### WORK INSTRUCTION
Which lines run from the one containing "Click the USD/Tấn" through the end of the material? Transcribe them word for word, and only them.

### INFORMATION SUPPLIED
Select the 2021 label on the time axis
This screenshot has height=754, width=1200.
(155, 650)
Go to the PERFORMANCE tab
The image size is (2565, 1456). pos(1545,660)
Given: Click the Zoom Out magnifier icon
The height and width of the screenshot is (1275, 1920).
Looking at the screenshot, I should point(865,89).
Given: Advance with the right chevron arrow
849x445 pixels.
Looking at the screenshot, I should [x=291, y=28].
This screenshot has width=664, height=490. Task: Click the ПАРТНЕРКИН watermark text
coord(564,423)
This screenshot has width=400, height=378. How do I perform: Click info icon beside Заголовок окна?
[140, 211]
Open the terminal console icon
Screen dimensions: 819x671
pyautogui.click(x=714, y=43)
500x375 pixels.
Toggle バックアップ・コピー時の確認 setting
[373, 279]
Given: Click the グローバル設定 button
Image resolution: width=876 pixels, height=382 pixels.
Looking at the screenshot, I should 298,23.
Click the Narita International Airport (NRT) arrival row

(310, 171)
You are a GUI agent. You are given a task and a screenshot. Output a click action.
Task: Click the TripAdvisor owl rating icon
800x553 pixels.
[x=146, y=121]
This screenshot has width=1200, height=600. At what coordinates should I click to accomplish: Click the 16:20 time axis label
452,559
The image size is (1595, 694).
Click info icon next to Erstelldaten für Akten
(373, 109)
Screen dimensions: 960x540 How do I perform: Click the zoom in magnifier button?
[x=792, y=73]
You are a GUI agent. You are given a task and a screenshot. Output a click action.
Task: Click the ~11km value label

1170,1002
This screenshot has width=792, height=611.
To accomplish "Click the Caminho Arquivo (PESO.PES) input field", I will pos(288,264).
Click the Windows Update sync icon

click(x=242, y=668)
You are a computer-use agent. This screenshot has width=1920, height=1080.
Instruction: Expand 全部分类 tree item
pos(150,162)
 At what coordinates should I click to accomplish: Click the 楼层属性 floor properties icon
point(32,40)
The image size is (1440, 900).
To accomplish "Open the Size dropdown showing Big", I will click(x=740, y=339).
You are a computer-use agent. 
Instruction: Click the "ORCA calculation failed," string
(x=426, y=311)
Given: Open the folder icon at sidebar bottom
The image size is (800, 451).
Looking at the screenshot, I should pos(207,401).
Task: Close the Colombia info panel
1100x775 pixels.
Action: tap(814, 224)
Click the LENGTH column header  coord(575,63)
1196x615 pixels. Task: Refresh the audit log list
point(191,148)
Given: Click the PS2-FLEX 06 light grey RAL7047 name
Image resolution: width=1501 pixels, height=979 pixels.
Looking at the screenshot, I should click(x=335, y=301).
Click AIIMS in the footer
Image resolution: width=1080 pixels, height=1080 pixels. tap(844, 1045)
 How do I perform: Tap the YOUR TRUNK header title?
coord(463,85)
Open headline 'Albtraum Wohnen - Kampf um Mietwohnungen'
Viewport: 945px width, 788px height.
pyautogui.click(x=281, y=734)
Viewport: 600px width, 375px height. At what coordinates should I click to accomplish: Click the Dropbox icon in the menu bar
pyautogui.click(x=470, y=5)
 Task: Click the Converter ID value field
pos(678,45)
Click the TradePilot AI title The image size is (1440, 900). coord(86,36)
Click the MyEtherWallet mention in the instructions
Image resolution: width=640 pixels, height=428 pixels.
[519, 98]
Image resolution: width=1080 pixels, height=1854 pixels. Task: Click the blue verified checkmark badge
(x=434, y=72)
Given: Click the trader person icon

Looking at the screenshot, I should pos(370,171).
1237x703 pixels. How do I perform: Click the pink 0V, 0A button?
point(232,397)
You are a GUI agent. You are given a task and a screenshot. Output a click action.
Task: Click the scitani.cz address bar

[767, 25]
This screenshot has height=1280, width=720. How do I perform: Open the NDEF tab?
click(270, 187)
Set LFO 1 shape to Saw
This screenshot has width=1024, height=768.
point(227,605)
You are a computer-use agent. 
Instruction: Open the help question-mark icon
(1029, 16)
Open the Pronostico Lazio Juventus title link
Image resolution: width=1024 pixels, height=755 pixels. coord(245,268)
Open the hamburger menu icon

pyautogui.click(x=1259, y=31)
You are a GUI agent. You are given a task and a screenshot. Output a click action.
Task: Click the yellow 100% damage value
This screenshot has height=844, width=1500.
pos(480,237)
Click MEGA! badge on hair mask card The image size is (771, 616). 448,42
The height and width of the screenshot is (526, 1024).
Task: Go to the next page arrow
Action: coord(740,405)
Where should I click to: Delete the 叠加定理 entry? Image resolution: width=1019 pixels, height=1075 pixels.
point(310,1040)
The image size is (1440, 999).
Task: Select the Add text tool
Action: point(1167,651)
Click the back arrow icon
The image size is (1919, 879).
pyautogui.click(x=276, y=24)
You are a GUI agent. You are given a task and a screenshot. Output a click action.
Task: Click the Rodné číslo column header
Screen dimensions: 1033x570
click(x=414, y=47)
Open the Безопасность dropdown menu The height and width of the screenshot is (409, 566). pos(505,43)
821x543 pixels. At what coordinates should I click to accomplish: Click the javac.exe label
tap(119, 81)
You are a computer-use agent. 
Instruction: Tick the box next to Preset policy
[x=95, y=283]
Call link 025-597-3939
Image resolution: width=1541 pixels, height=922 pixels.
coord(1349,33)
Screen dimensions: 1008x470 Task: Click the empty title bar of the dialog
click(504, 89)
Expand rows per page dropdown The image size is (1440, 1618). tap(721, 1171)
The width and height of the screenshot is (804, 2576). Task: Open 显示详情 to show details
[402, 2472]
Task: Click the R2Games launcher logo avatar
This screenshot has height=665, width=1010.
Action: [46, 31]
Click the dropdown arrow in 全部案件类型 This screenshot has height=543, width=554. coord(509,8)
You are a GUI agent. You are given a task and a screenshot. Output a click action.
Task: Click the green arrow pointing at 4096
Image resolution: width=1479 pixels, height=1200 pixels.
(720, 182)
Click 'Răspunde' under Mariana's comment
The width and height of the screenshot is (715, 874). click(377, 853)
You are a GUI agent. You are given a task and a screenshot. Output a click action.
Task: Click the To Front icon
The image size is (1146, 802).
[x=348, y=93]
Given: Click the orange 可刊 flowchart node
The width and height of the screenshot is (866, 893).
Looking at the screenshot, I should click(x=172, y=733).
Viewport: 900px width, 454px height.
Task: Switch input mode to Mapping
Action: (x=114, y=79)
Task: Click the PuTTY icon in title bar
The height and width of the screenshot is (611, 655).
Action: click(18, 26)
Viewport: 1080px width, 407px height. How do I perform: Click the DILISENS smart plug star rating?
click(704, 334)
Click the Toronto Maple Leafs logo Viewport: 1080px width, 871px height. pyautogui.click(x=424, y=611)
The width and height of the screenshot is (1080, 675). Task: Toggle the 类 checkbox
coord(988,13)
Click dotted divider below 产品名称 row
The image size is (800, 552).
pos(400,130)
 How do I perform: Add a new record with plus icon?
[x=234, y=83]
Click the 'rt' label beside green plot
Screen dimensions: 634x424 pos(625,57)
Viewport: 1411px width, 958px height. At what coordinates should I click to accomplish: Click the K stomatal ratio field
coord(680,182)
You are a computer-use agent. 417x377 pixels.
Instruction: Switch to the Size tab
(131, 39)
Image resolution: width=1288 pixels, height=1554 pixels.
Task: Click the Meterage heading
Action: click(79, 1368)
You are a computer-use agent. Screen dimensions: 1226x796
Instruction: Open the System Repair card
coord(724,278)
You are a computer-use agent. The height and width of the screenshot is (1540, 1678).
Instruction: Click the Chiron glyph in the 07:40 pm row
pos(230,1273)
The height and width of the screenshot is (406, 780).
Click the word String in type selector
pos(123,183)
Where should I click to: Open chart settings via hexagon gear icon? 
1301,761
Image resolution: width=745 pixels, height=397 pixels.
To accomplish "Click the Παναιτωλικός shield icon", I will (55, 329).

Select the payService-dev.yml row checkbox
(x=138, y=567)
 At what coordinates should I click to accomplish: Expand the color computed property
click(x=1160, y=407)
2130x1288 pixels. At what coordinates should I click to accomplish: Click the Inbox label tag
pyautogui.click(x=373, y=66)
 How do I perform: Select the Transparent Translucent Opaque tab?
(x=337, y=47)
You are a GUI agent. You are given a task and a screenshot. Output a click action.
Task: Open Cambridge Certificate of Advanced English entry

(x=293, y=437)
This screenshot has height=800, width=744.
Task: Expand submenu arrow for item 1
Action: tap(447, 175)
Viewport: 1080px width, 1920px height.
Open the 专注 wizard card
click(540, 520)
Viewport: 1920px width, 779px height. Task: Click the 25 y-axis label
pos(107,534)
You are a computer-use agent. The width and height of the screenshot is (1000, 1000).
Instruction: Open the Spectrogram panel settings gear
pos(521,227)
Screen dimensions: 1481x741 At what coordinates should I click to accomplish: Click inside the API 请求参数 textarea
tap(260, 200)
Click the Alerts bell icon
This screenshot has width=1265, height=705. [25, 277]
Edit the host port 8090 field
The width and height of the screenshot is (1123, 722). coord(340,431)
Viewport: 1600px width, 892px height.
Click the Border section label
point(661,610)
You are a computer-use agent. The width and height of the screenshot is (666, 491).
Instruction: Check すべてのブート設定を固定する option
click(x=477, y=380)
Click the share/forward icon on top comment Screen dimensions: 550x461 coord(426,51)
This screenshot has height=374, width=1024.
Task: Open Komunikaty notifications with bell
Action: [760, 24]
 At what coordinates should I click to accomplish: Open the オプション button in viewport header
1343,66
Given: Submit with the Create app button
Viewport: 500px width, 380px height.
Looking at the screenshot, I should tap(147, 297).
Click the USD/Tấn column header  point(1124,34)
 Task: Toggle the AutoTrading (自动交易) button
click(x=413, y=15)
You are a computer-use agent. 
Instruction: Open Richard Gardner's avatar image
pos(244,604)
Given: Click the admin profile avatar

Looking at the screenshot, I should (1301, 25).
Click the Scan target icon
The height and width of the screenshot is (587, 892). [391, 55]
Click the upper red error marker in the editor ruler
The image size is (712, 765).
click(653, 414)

### RESPONSE TO THE TASK
Click the USD/Tấn column header  point(1124,34)
 Task: Toggle the AutoTrading (自动交易) button
click(x=413, y=15)
You are a computer-use agent. 
Instruction: Open Richard Gardner's avatar image
pos(244,604)
Given: Click the admin profile avatar

Looking at the screenshot, I should (1301, 25).
Click the Scan target icon
The height and width of the screenshot is (587, 892). [391, 55]
Click the upper red error marker in the editor ruler
The image size is (712, 765).
click(653, 414)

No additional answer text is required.